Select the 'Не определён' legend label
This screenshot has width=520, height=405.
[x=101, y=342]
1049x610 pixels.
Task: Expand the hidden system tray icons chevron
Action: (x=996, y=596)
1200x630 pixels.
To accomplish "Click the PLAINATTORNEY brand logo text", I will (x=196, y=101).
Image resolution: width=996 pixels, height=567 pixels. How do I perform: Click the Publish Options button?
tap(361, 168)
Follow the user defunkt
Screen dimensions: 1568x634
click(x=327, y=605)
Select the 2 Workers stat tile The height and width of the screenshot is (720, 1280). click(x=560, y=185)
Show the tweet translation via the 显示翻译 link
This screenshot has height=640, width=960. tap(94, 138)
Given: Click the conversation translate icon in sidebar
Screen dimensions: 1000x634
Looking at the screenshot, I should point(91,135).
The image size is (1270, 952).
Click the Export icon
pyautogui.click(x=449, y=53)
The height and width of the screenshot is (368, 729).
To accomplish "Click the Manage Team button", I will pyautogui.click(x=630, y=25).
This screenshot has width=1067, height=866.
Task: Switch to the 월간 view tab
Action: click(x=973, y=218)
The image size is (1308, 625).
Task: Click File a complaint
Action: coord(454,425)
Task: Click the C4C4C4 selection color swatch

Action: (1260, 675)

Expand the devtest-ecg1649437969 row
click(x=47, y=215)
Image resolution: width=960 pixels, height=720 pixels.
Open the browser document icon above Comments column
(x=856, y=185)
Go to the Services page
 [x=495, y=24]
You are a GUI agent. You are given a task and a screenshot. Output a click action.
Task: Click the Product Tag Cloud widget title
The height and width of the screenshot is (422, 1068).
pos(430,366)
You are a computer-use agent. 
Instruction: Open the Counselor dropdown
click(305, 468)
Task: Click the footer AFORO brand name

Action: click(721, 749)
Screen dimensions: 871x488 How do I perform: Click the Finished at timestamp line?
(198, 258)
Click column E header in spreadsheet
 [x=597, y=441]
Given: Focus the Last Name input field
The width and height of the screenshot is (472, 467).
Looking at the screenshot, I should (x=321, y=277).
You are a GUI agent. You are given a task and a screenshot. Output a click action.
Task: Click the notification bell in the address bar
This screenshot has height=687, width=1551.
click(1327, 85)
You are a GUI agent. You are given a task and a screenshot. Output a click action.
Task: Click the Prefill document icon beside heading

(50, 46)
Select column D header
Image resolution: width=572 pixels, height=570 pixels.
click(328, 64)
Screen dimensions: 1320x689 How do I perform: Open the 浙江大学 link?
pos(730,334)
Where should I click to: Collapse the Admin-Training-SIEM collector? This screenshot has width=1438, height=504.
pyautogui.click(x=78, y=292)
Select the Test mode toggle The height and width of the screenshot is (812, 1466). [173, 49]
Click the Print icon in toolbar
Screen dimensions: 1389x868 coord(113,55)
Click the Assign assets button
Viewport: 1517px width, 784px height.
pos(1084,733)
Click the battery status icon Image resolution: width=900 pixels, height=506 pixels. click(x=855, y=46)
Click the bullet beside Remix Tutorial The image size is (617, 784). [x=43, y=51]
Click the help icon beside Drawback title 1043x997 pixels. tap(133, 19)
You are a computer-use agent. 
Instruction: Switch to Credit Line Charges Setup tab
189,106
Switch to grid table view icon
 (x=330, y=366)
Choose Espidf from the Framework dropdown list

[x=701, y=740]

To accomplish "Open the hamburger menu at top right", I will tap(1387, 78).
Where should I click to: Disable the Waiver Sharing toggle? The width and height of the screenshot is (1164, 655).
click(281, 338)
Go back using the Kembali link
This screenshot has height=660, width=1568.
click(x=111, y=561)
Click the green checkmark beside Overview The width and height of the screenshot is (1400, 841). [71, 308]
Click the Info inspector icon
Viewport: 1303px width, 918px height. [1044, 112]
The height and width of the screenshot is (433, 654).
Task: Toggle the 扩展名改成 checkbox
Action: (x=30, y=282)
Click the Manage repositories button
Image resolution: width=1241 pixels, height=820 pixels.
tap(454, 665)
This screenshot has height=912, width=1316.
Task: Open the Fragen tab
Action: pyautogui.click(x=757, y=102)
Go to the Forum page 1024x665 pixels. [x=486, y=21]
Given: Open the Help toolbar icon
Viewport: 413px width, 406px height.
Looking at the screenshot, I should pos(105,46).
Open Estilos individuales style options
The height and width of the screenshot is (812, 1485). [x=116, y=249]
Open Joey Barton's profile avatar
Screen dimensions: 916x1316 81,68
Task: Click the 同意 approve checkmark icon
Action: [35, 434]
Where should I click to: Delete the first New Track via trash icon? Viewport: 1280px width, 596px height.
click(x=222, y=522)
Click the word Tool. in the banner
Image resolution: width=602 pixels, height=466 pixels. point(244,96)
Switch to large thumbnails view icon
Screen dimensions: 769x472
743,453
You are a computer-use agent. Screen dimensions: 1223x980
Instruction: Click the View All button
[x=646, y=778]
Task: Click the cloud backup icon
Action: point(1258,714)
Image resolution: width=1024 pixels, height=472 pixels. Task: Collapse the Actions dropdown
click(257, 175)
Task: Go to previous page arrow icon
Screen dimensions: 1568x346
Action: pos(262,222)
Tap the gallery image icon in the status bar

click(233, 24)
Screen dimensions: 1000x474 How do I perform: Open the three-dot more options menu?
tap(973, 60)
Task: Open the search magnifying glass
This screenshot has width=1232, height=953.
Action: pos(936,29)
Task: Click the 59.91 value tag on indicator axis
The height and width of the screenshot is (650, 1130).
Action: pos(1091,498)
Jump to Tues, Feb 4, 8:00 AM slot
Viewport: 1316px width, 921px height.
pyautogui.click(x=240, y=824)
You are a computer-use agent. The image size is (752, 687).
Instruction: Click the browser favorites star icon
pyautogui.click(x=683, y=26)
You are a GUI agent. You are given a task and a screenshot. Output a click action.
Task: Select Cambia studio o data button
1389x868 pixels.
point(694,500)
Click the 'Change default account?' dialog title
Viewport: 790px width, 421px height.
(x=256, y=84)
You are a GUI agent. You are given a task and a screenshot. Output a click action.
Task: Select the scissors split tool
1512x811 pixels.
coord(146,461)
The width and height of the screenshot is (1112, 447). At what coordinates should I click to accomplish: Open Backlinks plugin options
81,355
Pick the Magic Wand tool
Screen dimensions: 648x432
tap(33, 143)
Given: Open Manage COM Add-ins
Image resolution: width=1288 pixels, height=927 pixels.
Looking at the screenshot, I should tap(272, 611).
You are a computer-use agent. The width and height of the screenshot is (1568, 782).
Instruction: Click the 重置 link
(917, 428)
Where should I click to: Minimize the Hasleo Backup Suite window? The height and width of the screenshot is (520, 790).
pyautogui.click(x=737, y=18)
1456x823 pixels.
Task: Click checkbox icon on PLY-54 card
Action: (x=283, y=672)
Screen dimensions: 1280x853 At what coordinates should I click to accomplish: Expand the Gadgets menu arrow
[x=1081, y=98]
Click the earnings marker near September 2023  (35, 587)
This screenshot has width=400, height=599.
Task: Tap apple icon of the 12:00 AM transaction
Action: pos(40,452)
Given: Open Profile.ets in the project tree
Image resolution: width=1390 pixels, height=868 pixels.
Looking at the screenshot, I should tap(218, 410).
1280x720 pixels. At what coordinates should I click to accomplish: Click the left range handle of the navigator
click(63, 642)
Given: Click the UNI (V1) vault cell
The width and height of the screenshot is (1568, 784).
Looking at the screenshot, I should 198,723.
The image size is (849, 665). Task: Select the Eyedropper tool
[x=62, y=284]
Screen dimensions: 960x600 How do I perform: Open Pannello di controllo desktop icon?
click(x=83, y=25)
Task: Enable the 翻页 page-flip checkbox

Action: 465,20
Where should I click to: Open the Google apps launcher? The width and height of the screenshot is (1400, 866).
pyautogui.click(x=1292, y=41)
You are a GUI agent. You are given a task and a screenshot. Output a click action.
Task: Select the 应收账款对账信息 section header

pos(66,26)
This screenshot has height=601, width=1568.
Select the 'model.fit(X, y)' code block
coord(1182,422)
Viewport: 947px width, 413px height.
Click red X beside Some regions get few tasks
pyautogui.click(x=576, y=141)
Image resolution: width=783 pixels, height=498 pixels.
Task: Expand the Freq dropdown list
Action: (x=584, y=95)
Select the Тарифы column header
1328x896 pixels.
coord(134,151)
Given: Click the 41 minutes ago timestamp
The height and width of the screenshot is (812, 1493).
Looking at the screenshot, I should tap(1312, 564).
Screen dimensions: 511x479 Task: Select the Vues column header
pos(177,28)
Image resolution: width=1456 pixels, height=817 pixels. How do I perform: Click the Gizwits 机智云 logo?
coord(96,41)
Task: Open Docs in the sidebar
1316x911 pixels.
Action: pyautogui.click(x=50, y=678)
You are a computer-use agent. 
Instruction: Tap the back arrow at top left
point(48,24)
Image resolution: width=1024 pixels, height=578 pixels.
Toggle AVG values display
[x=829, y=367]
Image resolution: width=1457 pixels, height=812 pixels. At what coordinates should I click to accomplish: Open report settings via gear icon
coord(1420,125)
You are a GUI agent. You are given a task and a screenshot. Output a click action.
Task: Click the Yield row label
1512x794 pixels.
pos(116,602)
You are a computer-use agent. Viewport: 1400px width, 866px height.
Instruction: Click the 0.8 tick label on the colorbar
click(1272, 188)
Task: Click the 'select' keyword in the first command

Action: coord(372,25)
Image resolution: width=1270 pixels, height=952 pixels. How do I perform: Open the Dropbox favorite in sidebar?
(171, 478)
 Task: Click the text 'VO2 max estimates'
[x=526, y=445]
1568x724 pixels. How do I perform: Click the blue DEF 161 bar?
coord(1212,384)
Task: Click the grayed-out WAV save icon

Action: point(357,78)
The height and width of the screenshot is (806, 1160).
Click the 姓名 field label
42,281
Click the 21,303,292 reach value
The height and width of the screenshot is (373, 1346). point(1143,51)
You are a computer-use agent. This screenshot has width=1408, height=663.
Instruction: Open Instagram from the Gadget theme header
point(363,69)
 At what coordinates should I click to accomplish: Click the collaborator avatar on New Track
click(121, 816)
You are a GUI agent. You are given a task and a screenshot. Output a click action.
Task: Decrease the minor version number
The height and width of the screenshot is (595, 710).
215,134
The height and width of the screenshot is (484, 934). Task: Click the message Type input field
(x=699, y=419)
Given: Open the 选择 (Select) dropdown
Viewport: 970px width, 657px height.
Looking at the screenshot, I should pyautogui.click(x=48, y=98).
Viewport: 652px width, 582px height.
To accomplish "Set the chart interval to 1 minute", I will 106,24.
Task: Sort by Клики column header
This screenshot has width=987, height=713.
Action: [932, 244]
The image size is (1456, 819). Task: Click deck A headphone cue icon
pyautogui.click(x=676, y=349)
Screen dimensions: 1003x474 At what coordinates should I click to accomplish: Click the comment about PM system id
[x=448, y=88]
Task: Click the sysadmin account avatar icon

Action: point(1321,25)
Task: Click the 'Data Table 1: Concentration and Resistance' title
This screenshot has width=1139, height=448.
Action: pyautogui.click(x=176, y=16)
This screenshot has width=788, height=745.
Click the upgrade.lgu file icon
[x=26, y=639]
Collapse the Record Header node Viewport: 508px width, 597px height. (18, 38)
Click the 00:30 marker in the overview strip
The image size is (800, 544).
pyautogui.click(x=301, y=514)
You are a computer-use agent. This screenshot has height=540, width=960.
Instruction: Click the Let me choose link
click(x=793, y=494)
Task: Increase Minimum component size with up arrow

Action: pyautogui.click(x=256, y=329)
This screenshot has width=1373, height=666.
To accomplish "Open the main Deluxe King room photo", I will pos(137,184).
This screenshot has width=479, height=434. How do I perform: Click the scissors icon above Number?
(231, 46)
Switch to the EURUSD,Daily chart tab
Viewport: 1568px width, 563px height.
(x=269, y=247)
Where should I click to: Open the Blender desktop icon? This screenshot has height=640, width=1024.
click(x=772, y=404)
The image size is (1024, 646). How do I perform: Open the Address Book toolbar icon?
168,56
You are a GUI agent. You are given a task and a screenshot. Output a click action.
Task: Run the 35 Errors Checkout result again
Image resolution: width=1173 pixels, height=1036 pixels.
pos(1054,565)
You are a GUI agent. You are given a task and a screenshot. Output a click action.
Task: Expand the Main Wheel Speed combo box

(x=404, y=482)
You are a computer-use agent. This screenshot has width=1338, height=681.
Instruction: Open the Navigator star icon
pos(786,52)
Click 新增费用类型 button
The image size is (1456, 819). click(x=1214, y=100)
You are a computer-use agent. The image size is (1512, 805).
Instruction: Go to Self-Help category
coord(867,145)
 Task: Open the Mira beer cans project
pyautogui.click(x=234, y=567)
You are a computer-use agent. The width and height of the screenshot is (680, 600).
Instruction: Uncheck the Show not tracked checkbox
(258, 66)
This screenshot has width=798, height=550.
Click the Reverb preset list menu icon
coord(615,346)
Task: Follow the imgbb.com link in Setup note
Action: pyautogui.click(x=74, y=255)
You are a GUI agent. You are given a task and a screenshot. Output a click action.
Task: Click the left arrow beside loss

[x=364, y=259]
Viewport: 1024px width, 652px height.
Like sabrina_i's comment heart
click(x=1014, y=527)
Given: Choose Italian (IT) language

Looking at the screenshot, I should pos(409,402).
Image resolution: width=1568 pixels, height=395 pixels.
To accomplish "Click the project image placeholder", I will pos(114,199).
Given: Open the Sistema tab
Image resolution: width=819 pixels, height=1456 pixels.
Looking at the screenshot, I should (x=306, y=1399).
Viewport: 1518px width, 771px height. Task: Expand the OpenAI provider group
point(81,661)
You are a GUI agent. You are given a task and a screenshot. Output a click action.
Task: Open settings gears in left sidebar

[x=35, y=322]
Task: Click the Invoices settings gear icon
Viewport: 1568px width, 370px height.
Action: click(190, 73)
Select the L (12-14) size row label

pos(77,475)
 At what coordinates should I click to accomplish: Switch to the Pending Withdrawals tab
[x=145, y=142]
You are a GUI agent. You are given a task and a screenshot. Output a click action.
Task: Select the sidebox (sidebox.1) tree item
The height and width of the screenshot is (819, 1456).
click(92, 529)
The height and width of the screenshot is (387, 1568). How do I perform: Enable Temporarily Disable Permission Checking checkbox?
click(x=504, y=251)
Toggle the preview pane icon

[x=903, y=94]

---------------

Render the lines of the listing from the line with "Screen dimensions: 960x600" to the line with "Action: 465,20" as a JSON list of strings, one string per line, with blank lines left out.

[
  "Screen dimensions: 960x600 How do I perform: Open Pannello di controllo desktop icon?",
  "click(x=83, y=25)",
  "Task: Enable the 翻页 page-flip checkbox",
  "Action: 465,20"
]